Miercoles 16. La lluvia

Nada más terminar de enviar el mensaje en que contaba que había sobrevivido intacto a la lluvia se fue la señal de mi teléfono, los pájaros se callaron y el cielo se oscureció de golpe. Otra vez habia hablado muy pronto.

La temperatura bajo varios grados más de golpe y los truenos se hicieron oír acompañados de fuertes ráfagas de viento que en un instante trajeron también la lluvia.

Volví a hundirme en mi carpa y activar el protocolo "estar listo" juntando todo en el centro de la carpa por precaución y preparado en caso de que la tormenta se tornara peligrosa y tuviera que salir corriendo.

Las luces del predio se encendieron antes incluso de que dieran las 17:30 de la tarde y una línea cerca de los baños hizo explotar dos focos que se apagaron definitivamente luego de un show de chispas.

Me puse dos pares de medias juntas , me cubrí con el piloto plástico y me recosté rodeado por las cosas en el centro de la carpa abrazando la bolsa de dormir. De esta forma mi pecho y mi vientre se mantenían cálidos y me daba mayor bienestar a pesar de que mis piernas y mis pies me enviaban puntadas por el frío cada tanto.

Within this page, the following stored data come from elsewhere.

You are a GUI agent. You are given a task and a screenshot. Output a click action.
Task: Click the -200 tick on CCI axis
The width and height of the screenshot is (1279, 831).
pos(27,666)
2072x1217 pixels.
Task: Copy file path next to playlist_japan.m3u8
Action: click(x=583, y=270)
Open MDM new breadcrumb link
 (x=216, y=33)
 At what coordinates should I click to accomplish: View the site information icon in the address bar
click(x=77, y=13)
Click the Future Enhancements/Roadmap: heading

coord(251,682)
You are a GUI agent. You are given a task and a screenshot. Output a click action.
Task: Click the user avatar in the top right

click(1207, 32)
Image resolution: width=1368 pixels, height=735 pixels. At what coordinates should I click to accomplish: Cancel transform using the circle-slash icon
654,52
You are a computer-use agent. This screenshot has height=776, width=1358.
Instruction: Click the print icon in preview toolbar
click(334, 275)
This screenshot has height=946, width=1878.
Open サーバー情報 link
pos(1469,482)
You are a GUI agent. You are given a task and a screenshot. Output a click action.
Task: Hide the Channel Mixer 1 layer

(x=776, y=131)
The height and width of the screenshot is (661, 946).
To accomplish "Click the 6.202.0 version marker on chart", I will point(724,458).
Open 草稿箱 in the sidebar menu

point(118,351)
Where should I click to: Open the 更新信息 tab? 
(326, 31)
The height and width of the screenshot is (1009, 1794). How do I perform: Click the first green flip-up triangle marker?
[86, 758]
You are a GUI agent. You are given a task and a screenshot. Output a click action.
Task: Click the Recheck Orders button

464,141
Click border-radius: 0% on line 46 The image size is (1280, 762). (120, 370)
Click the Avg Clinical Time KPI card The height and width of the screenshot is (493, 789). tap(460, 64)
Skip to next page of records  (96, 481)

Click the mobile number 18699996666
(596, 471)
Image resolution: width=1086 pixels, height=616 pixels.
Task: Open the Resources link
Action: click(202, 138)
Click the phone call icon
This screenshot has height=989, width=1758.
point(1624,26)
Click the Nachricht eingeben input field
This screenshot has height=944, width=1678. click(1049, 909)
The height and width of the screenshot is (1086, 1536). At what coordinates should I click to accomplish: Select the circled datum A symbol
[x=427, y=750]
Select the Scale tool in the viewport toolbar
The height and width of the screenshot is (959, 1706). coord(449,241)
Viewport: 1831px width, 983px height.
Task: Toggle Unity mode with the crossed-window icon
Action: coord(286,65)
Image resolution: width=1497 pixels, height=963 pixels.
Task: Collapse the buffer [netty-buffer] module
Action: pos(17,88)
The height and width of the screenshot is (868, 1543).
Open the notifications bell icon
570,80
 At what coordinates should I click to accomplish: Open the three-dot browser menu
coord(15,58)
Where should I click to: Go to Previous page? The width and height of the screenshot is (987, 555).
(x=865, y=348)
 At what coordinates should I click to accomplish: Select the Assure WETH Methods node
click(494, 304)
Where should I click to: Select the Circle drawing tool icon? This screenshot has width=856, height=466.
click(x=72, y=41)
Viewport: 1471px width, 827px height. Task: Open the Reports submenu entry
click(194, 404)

Esta era la forma más eficiente de mantenerme caliente y de a poco entre el ruido del viento y la lluvia sobre el techo de la carpa me fui quedando dormido, mientras escuchaba los motores de los vehículos de las pocas personas que quedaban en el camping rugir y huir despavoridos a lo que sonaba a una horrible tormenta. 

Mis manos se sentían cálidas también y mientras mi mente se adormecia iba recordando las manos de mi abuelo, siempre tan cálidas sin importar la época del año. Tambien recordé aquella charla en la roto con lu y majo diciendo como ellas les molestaba tener las manos frias en invierno, y las manos de la sensei que incluso se pusieron algo azules una vez. Voy quedándome dormido a pesar del frio.

Estar así me recuerda algo más y mi mente quiere recordar un momento similar vivido cuando era pequeña, pero una barrera surge de repente y lo vuelve a patear muy lejos.

Se acongoja mi corazón de tristeza porque aunque no la veo, aun escucho a esa niña llorar.

Y entonces lo entiendo. Entiendo que estoy haciendo en este viaje. Entiendo que son los males que me llevaron hasta aquí y por qué surgen de las cosas más inhóspitas y cotidianas.

Llevo un año tratando de revivir el recuerdo de mi abuela, y en su lugar traigo a la vida a aquella niña que fui y cada una de sus historias parece doler más que la anterior. Pero todo lo que quiero hoy por hoy necesita que la reviva. Y que deje de llorar.

Me despierto cuando escucho el grito de un pájaro. Ya es oficialmente de noche y solo se escucha viento. Muevo mis piernas duras pero de alguna forma transpiradas seguro del fruto de tanto temblar.

Abro la carpa y la oscuridad es absoluta pero también calma. Agarro mis botas y me dispongo a ponermelas, ya casi se termina el viaje y es el momento perfecto para un mate.